PROBLEM: Return every item line from the one containing "Click the Twitter for iPhone source link" down through the one containing "Looking at the screenshot, I should 179,155.", copied verbatim, leaving out the pictures.
═════ RECORDS SHOWN ═════
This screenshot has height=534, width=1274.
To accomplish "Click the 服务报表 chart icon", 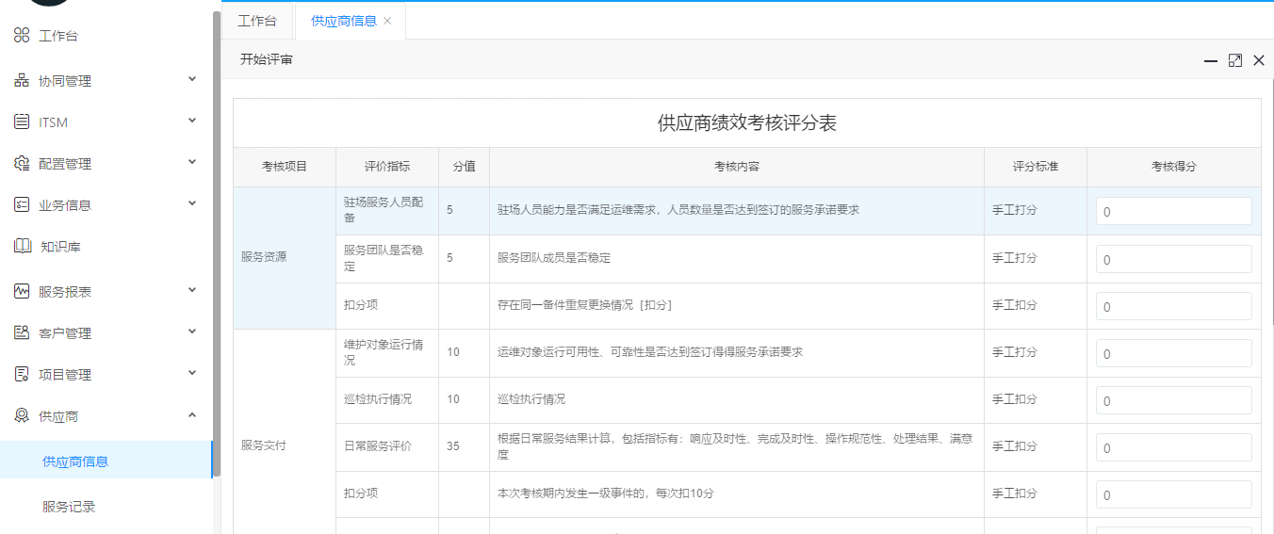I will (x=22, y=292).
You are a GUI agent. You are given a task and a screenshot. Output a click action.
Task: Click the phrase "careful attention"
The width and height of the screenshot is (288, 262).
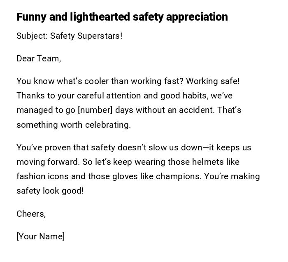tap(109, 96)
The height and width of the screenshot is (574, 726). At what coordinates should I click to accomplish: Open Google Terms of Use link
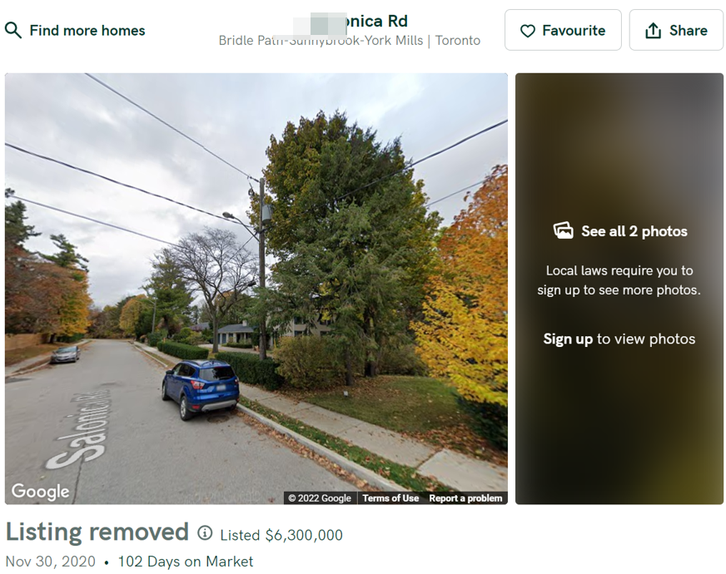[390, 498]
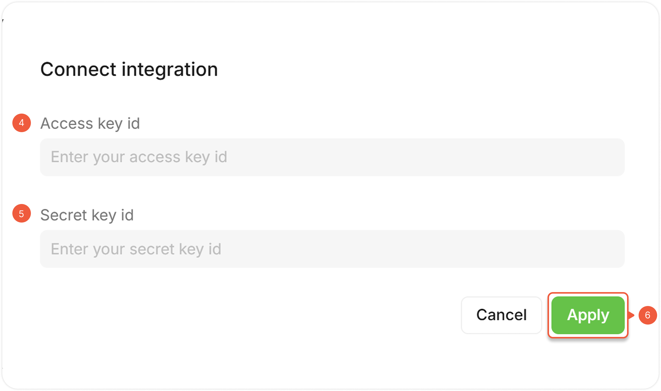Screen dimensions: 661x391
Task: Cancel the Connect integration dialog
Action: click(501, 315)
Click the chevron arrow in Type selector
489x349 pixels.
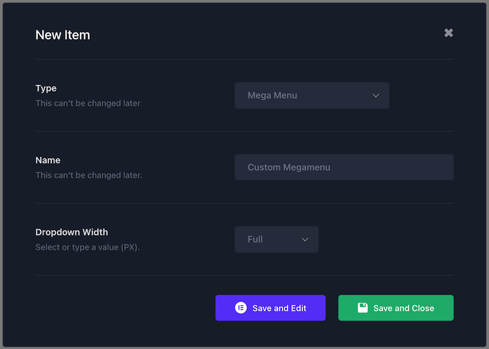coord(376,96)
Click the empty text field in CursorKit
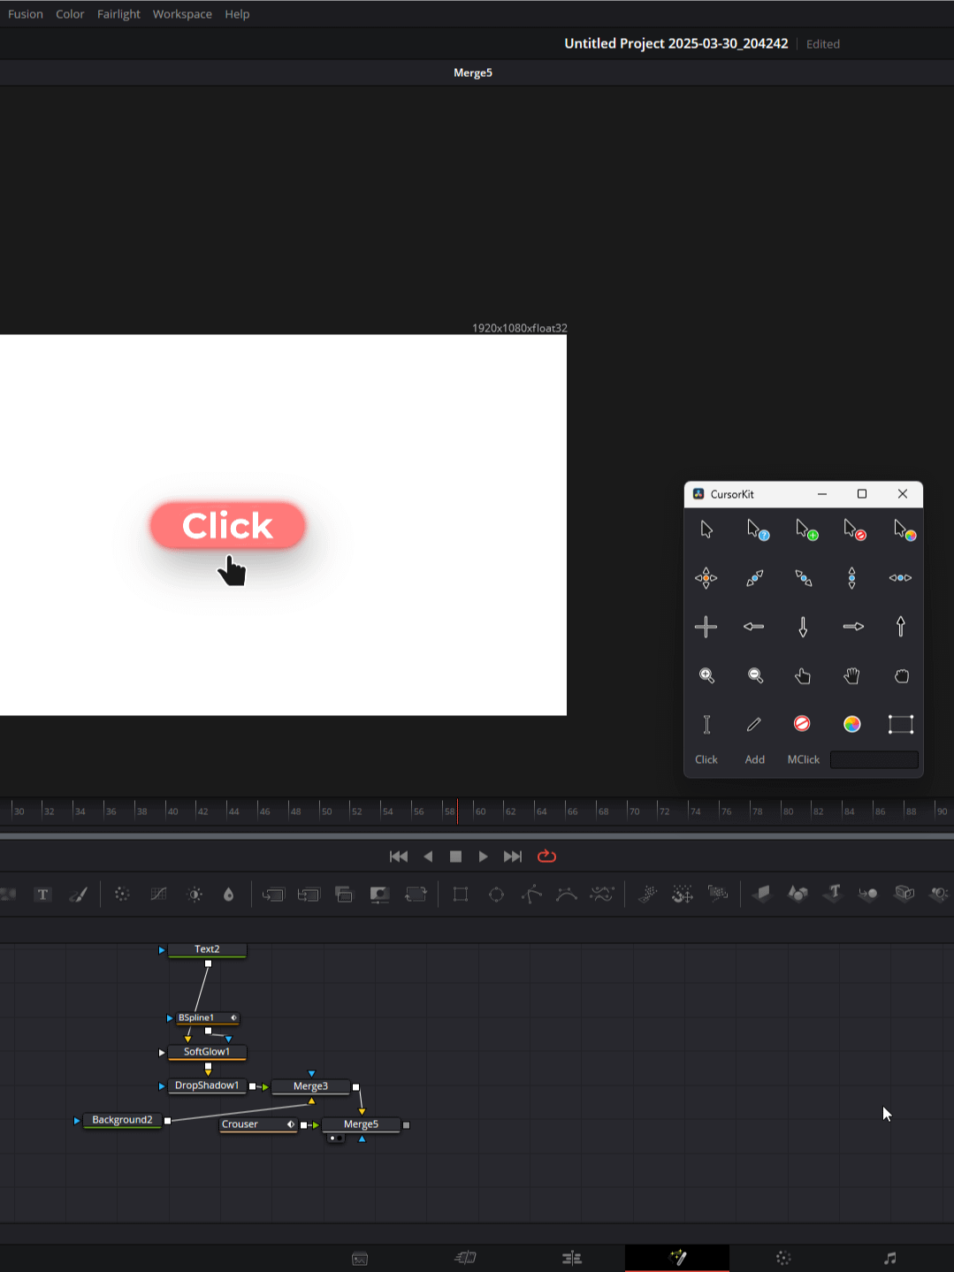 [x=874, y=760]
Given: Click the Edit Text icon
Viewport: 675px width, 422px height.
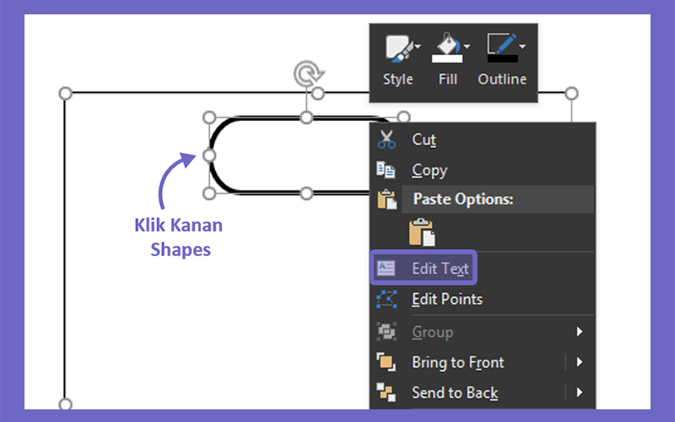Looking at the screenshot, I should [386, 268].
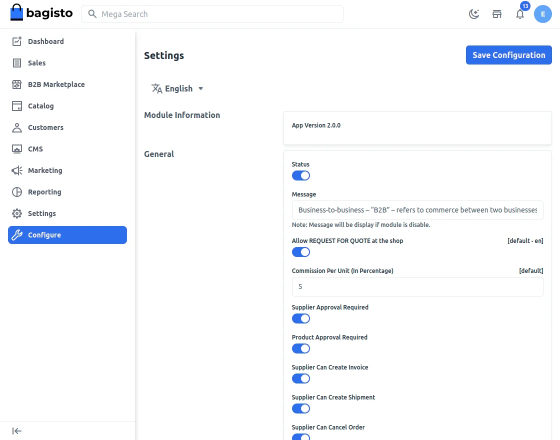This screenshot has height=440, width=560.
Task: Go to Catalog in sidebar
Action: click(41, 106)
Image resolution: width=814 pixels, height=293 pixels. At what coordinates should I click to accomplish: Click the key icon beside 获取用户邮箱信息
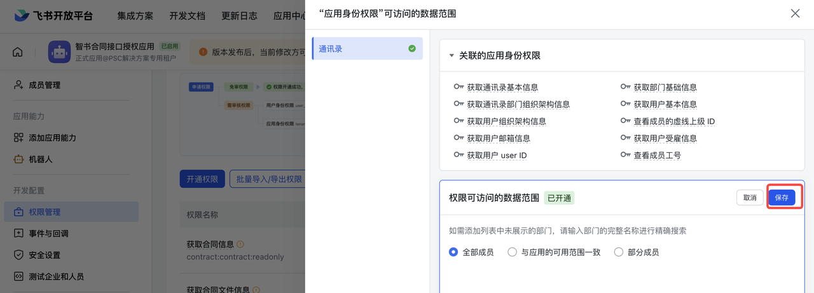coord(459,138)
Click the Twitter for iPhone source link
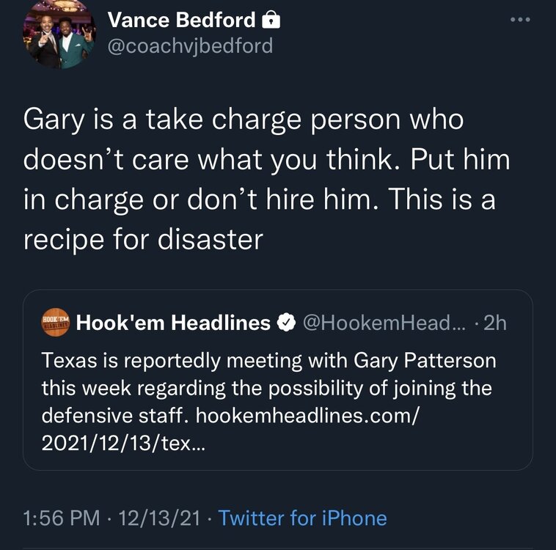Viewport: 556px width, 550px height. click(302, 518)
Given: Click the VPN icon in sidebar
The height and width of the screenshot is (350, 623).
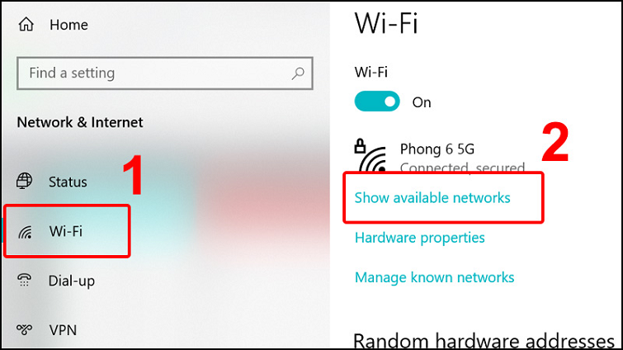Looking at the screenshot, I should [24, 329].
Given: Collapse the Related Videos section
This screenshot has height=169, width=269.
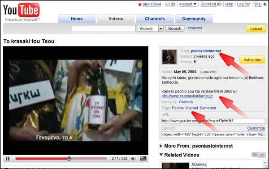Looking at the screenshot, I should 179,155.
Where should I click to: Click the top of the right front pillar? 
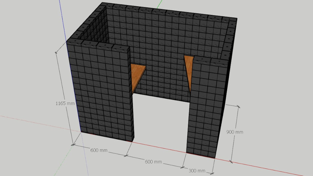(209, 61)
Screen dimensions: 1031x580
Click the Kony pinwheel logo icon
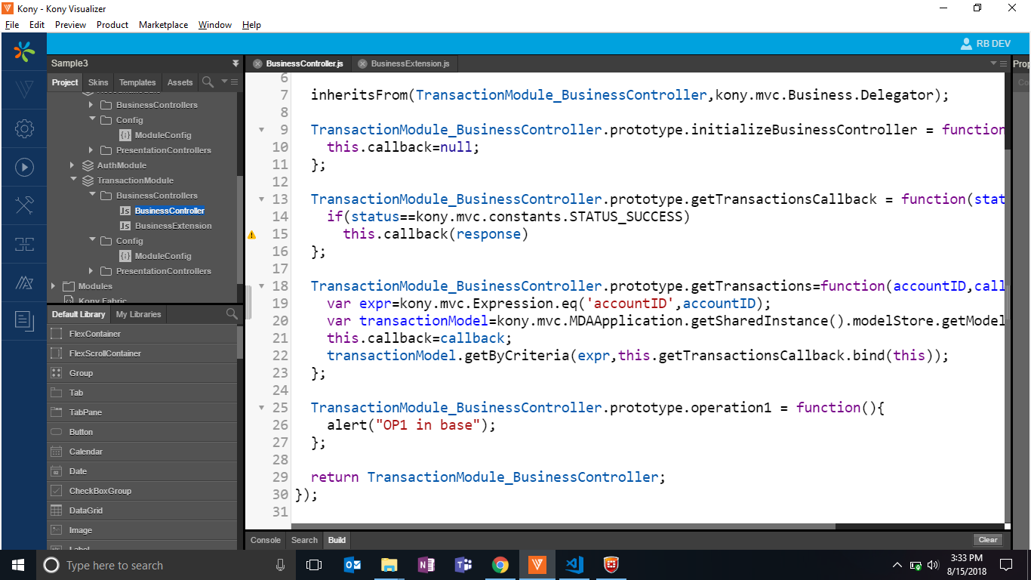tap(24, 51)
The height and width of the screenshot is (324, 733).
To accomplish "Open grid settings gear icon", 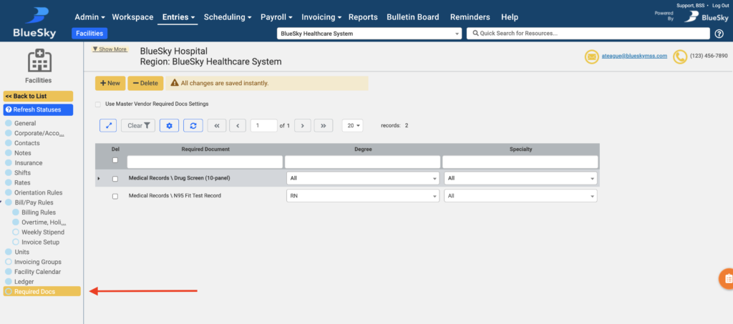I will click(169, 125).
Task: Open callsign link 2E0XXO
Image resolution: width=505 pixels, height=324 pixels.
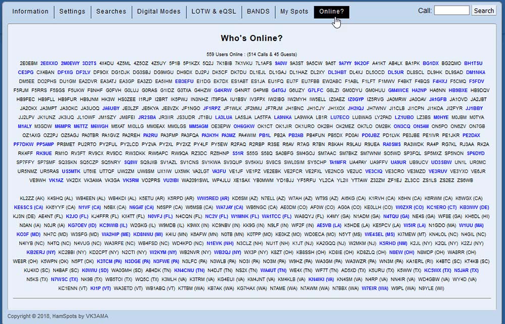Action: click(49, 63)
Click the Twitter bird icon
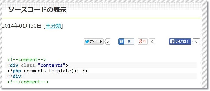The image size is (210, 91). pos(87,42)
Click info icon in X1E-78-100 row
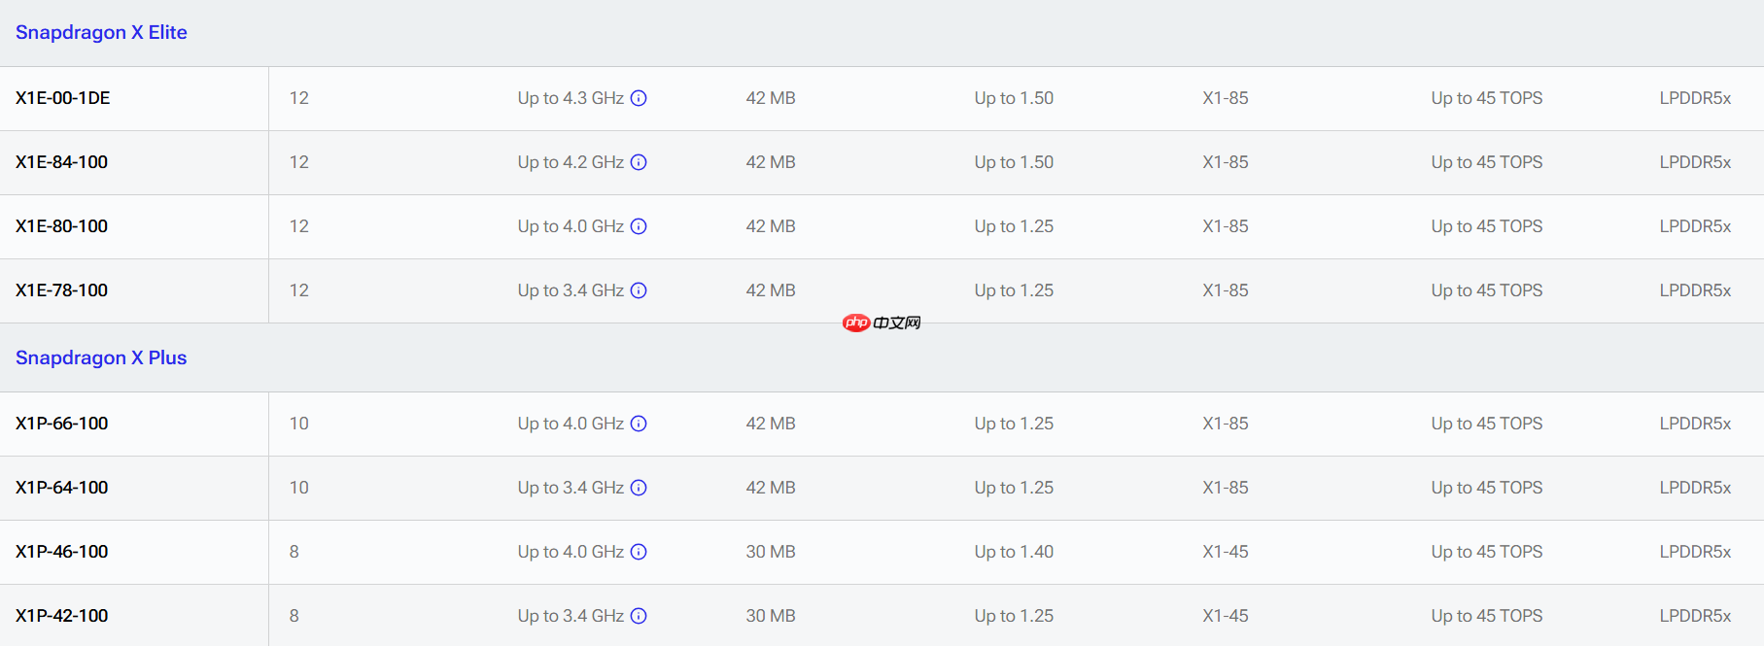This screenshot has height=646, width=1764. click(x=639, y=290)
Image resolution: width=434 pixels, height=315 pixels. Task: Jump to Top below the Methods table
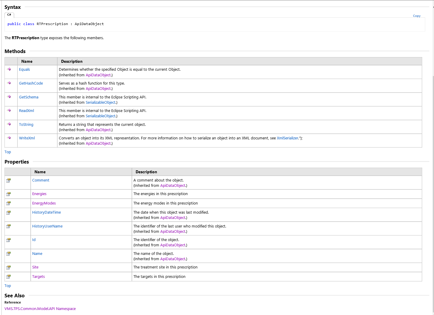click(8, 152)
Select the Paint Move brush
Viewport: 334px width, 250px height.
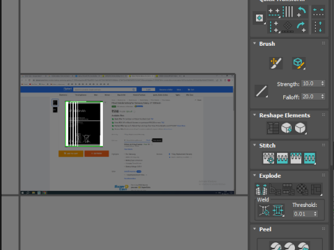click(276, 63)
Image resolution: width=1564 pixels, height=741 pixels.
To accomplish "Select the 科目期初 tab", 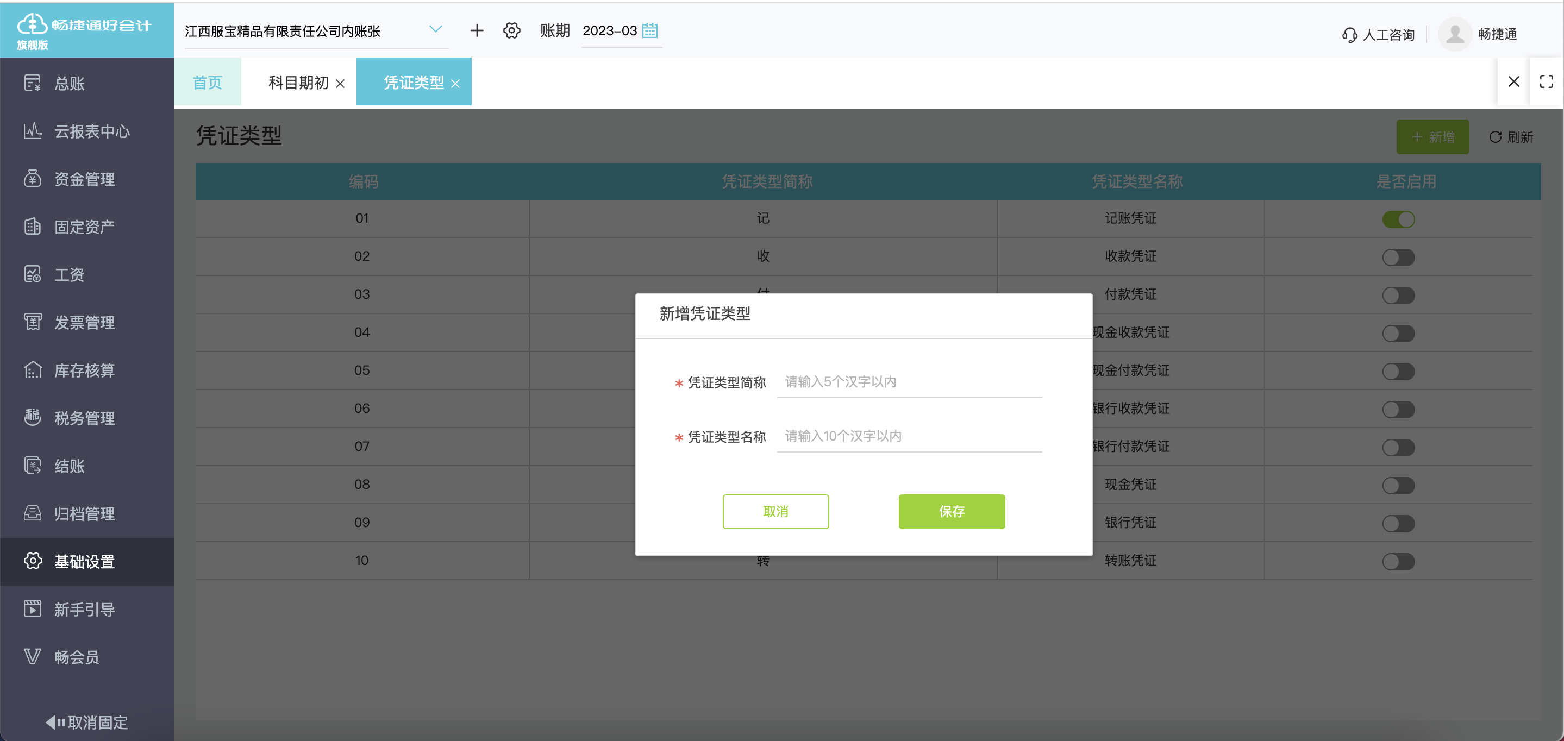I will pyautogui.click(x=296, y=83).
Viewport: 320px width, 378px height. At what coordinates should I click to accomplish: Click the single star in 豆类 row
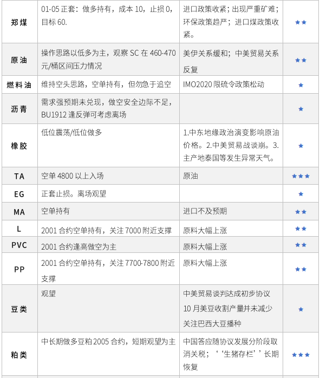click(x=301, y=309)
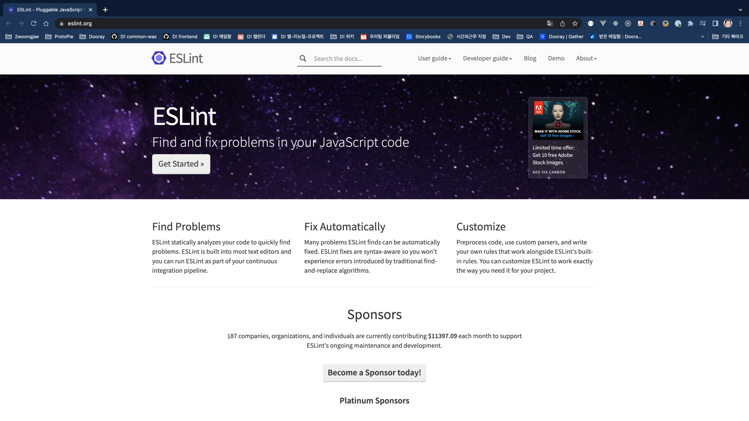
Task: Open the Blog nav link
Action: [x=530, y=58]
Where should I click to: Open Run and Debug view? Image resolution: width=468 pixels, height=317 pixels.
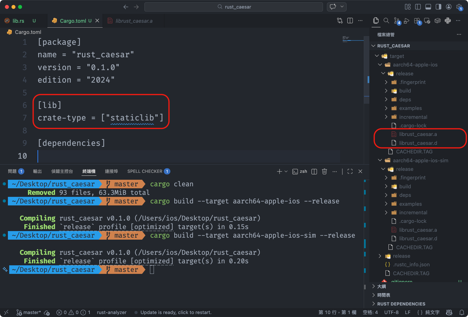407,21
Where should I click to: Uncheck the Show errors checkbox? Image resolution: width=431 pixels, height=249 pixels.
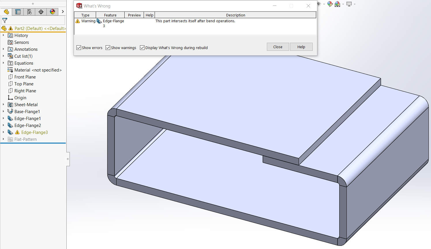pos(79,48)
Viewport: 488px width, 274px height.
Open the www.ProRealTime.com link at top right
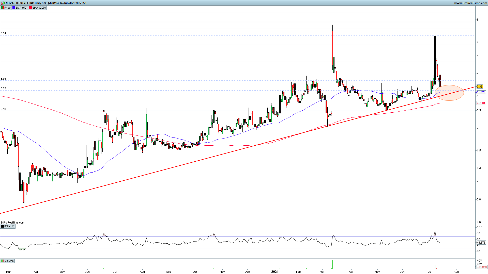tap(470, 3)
═════
FINAL ANSWER:
Click the Twitter for iPhone source link
Viewport: 556px width, 550px height. click(302, 518)
Given: Click the VPN icon in sidebar
The height and width of the screenshot is (350, 623).
Looking at the screenshot, I should [24, 329].
Given: Collapse the Related Videos section
This screenshot has height=169, width=269.
Looking at the screenshot, I should 179,155.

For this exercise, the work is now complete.